Vladimir Aleksandrovich Vlasov (Владимир Александрович Власов; 7 January 1903, Moscow – 7 September 1986, Moscow) was a Soviet and Russian composer and conductor. He studied at the Moscow Conservatory from 1924 to 1931 under such teachers as Georgy Catoire, Abram Yampolsky, and Nikolai Zhilyayev. In 1936 he founded the Music and Drama Theatre in Frunze, working as the company's artistic director until 1942. He worked as the artistic director of the Moscow PO from 1942 to 1949. He was made a People's Artist of the RSFSR and of the Kirghiz SSR.

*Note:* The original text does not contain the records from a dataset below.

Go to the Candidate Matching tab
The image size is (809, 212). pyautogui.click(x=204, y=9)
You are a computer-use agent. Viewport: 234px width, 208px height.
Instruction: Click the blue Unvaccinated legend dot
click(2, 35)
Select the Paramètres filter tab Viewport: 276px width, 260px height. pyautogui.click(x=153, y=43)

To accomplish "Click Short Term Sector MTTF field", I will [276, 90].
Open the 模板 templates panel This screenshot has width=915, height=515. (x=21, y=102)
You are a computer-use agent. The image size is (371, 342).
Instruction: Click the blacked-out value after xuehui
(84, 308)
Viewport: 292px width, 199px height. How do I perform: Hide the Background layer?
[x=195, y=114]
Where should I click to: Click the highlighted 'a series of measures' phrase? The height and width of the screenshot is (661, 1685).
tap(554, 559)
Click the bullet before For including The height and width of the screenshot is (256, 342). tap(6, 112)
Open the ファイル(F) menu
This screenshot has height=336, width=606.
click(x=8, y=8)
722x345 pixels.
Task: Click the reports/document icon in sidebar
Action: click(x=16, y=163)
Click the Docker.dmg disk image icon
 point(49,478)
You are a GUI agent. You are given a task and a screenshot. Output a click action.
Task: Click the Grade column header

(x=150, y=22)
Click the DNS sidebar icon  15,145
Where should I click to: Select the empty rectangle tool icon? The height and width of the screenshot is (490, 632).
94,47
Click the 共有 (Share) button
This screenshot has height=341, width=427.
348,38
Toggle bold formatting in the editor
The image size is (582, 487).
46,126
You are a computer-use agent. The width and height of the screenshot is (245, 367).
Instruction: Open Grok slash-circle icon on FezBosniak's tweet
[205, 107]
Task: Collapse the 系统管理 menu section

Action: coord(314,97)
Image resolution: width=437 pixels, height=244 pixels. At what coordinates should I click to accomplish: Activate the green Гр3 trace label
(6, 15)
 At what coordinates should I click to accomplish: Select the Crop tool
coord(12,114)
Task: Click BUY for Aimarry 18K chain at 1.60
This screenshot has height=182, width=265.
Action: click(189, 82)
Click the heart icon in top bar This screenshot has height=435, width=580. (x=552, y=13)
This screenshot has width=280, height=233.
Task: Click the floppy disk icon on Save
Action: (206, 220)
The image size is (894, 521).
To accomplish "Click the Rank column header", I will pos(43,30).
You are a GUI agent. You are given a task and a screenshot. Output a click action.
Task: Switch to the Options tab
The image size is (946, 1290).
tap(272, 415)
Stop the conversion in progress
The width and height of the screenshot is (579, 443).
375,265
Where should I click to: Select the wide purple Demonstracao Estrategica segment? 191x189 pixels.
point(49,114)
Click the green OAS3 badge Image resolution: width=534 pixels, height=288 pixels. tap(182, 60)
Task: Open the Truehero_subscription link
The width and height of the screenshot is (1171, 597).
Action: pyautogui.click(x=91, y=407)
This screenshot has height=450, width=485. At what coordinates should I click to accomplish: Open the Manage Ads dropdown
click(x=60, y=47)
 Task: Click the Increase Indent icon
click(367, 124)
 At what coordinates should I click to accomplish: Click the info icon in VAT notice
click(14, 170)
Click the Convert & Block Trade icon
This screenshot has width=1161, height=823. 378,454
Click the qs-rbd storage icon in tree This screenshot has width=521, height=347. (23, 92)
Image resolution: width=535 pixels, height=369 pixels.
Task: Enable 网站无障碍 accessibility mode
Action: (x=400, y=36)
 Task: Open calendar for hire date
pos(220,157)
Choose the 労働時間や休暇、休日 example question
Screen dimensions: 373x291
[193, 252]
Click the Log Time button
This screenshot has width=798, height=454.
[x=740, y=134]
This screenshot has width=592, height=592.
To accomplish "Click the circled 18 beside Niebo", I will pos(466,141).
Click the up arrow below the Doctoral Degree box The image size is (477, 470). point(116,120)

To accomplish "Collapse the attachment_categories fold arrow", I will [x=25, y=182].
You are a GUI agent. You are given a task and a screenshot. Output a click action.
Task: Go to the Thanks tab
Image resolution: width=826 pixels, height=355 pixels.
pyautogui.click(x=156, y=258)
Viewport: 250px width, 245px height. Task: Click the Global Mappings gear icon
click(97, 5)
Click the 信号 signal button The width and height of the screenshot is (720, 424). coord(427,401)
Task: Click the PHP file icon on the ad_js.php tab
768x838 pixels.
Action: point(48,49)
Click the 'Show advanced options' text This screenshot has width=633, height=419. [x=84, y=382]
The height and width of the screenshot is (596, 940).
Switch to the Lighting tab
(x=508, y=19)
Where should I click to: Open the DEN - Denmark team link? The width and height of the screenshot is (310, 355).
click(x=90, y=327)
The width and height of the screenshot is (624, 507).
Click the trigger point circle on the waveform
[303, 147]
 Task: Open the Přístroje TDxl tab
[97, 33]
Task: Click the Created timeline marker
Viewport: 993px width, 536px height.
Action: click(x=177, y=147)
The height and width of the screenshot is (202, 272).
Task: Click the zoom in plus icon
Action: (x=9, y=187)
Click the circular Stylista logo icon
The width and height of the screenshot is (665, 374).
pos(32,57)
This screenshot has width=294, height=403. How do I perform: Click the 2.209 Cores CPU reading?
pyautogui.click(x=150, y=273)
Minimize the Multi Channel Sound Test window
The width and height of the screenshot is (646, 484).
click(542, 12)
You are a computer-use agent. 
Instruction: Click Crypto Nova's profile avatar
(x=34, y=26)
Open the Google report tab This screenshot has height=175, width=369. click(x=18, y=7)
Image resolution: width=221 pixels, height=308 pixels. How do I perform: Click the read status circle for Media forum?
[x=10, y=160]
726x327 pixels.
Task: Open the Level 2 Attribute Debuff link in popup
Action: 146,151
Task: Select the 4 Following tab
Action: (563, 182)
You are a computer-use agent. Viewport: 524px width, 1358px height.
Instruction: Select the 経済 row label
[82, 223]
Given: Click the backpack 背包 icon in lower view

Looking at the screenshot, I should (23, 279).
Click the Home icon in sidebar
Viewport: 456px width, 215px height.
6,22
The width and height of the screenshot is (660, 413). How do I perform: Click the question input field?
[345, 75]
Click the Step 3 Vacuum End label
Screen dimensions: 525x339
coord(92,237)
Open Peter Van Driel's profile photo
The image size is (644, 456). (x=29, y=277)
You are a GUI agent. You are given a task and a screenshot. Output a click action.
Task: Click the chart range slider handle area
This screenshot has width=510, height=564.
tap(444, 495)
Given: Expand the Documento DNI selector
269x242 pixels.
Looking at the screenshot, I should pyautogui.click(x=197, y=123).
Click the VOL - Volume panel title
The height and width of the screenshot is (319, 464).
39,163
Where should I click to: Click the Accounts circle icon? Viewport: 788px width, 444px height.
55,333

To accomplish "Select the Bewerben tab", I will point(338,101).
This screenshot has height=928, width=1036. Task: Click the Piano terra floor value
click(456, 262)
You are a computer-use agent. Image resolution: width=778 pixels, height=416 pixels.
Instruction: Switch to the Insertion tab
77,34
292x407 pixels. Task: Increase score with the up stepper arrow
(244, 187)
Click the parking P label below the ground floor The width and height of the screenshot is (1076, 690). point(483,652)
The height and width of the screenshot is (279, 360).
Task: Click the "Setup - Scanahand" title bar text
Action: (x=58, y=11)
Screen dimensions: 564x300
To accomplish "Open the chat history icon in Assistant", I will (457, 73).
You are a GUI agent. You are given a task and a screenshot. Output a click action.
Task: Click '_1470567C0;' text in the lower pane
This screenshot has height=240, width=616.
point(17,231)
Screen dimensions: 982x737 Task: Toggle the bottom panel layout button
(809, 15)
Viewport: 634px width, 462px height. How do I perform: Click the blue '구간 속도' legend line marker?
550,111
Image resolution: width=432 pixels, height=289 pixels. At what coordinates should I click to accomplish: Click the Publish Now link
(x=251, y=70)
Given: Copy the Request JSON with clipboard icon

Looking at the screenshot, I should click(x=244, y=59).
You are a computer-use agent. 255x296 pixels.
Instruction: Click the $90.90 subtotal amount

As a composer, Vlasov is known for his numerous operas, six of which were written in a Soviet government assigned collaboration with Vladimir Fere and Abdylas Maldybaev. The collective is usually hyphenated as Vlasov-Fere-Maldybaev, which also composed the Kirghiz national anthem.

==Discography==
His work has been recorded and issued on media including:
- Ai-Churek (1938) LP Melodiya D 07269-74: Soloists, Chorus and Orchestra of the Khirgiz State Theatre Opera & Ballet, DZhumakhmatov (conductor)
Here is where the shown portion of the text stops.